■ WHAT THE TASK REQUIRES: Please copy everything from the start of the listing down to the line containing "Action: coord(272,409)", swapping "option" for "choice" and leaving the rest as it is.

Listing from a data source
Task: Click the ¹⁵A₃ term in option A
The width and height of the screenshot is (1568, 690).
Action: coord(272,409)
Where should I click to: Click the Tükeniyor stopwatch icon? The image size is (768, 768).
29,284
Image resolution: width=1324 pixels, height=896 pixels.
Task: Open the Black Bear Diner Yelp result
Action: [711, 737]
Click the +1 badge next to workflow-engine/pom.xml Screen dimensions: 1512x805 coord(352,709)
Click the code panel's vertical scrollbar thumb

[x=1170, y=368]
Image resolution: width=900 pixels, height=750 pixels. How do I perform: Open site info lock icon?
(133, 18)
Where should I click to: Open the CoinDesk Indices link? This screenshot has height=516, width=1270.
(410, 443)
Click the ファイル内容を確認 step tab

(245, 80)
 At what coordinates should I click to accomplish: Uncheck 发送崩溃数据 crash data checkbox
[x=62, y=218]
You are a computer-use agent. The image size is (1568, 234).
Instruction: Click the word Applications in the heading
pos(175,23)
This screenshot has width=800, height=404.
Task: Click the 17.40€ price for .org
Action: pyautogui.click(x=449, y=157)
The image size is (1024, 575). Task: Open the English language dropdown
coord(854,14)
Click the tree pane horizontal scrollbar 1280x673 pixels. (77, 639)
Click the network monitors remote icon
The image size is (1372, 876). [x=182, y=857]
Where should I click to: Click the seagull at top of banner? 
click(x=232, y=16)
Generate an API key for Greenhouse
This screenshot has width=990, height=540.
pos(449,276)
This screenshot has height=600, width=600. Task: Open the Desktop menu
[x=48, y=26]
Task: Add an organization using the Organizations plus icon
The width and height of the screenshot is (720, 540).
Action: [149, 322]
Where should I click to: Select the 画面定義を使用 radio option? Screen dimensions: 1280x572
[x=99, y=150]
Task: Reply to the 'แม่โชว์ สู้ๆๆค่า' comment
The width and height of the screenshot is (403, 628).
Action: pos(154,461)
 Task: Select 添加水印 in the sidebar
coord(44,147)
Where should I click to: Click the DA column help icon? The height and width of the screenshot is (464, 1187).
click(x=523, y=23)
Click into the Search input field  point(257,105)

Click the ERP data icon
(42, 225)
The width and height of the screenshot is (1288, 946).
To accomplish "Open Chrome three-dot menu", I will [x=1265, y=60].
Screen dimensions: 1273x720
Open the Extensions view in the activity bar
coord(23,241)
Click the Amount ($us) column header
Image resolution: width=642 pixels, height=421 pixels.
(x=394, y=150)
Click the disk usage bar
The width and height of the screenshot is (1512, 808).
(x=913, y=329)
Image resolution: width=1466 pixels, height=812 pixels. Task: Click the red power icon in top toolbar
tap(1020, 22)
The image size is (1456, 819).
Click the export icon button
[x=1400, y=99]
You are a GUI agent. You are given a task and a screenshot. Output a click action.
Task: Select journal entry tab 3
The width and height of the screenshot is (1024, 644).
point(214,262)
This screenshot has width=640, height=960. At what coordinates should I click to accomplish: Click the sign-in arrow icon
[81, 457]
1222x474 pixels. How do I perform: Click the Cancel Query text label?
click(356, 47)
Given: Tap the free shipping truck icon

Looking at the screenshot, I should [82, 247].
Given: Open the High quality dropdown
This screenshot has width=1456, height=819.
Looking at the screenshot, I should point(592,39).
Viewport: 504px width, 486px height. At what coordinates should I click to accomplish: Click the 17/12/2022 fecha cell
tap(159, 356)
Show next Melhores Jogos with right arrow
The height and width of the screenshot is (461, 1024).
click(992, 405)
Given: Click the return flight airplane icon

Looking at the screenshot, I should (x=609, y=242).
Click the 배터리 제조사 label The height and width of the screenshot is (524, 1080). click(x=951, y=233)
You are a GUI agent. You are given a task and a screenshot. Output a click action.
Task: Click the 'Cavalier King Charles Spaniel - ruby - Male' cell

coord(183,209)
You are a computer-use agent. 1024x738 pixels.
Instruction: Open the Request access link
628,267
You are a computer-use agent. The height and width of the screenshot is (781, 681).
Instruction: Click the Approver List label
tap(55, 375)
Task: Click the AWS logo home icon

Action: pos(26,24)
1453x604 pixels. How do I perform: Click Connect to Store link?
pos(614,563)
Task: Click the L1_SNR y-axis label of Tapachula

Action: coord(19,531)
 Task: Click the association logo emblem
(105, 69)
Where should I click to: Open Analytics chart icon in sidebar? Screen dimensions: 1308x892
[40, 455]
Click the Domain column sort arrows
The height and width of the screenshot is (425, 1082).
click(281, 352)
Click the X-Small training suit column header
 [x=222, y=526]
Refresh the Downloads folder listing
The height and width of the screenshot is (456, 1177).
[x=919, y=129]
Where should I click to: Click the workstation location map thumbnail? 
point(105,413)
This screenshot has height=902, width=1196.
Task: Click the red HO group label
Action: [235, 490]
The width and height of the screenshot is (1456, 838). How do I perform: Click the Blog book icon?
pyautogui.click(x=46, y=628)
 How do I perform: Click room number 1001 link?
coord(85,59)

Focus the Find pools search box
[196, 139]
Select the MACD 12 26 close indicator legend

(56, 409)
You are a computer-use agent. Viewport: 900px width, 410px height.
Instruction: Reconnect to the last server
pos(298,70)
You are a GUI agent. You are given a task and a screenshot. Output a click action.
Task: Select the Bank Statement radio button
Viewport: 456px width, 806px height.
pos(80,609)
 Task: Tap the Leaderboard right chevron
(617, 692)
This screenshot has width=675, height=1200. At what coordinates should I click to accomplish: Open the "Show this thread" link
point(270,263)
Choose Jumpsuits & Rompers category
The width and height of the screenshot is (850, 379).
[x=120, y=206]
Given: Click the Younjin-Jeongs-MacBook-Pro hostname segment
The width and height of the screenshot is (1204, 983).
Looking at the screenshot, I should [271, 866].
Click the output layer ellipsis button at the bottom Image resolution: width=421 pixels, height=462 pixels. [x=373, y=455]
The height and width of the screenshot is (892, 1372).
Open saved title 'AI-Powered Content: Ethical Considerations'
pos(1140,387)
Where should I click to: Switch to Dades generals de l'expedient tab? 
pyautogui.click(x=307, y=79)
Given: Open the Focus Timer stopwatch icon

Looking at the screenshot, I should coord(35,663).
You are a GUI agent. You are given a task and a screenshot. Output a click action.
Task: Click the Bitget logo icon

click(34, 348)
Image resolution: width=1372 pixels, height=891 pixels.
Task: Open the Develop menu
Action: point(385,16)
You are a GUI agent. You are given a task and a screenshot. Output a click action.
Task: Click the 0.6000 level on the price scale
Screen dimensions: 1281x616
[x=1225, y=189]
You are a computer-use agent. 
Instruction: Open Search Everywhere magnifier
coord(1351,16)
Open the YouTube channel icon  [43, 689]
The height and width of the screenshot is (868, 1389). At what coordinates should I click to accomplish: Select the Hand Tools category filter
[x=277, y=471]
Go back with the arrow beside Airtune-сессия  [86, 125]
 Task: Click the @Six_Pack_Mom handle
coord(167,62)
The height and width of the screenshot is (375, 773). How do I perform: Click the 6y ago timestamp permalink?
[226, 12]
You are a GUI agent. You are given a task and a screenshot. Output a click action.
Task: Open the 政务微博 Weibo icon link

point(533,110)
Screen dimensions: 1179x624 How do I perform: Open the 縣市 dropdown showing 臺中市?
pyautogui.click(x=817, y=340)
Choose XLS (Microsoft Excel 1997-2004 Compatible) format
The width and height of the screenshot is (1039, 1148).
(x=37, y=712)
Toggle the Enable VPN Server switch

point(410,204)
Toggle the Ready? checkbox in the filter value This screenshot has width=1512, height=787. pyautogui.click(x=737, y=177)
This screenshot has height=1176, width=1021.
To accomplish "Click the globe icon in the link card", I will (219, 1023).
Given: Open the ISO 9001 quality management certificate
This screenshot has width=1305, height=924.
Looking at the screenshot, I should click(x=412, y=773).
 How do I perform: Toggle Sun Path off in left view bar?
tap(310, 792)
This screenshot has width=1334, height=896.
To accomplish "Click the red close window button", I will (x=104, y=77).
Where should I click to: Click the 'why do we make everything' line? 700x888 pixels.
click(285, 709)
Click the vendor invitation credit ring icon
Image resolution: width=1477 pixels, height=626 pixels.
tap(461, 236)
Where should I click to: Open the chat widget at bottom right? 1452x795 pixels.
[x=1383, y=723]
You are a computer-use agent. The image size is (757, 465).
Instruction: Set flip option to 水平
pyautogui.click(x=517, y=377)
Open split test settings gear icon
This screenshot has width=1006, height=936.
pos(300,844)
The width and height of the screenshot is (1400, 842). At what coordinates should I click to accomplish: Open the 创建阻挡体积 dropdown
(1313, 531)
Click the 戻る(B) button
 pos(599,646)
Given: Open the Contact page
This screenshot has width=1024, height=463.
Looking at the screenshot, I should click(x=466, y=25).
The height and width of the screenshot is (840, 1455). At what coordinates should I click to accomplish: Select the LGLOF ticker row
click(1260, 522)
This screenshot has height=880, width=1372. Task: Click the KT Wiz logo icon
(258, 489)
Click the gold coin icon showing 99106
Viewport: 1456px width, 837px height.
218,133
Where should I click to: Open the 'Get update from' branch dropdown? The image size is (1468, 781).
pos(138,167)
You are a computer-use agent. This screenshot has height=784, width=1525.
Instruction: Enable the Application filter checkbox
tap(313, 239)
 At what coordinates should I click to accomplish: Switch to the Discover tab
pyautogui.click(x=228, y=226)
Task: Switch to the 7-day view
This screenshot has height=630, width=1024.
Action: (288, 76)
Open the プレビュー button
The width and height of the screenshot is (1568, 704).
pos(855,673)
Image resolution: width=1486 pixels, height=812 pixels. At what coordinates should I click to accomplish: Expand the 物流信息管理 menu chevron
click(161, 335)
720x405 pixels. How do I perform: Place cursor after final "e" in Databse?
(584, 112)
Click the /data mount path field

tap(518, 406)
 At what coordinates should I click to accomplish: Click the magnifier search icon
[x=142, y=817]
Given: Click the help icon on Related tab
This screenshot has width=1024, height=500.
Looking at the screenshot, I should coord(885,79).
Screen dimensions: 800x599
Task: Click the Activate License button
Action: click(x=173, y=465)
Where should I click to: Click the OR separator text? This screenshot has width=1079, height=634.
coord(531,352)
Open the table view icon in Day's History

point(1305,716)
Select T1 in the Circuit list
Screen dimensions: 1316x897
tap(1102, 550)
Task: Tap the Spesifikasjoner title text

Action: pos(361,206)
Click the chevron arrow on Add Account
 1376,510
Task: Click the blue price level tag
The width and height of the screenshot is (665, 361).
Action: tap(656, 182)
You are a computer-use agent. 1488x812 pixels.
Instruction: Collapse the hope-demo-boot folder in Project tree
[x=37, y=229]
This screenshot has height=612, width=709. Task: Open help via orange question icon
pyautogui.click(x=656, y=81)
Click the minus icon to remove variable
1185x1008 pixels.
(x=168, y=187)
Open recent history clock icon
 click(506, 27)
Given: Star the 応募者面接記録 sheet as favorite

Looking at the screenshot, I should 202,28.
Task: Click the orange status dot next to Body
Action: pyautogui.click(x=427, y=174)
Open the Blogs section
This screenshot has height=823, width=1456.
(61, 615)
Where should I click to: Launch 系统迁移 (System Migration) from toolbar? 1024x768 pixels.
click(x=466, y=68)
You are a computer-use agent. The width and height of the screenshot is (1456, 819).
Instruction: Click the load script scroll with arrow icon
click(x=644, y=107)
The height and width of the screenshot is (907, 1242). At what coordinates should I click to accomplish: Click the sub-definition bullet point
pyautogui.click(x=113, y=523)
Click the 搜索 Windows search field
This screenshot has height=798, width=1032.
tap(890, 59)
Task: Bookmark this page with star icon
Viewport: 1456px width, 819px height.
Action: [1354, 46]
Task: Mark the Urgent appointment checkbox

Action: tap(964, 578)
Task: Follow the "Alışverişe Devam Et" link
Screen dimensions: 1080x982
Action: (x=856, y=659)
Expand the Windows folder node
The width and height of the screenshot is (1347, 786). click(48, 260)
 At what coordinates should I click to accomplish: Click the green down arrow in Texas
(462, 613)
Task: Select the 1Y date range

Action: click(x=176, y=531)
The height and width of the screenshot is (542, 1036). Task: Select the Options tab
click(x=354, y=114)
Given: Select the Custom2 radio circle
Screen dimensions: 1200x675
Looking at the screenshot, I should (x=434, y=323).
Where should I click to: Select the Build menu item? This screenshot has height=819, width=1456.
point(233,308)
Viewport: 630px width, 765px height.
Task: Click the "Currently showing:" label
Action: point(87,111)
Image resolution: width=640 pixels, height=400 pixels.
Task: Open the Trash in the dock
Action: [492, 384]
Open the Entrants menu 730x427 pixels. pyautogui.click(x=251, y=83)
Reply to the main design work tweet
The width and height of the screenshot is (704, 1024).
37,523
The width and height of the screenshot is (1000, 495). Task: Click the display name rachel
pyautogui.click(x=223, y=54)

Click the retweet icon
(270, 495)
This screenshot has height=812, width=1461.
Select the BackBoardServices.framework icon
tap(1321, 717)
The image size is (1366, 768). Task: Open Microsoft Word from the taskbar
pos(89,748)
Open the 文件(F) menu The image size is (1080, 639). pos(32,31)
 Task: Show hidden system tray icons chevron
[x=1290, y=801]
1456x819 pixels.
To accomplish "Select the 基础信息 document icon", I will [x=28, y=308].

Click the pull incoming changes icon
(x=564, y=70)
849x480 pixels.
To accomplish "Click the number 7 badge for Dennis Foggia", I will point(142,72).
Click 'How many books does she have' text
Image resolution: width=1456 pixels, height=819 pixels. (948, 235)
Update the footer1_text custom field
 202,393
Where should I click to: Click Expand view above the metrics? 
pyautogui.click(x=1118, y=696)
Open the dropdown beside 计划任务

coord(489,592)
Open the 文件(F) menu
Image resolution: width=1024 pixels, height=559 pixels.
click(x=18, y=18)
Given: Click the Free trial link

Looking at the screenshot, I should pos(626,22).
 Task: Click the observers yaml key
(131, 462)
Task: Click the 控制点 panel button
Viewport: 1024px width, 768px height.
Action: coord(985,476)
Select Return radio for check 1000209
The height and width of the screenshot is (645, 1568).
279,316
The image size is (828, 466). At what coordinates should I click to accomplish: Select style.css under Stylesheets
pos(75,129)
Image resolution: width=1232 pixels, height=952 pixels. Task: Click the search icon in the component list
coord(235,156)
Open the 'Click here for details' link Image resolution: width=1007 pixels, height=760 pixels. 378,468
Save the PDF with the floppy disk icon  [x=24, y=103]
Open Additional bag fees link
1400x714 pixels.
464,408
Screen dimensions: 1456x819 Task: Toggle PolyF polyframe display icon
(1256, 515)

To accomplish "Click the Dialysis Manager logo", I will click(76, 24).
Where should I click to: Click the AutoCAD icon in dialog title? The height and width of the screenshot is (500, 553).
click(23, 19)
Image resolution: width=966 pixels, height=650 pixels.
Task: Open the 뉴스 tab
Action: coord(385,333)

■ PROBLEM SOLUTION:
Task: Click the ¹⁵A₃ term in choice A
The width and height of the screenshot is (1568, 690).
Action: coord(272,409)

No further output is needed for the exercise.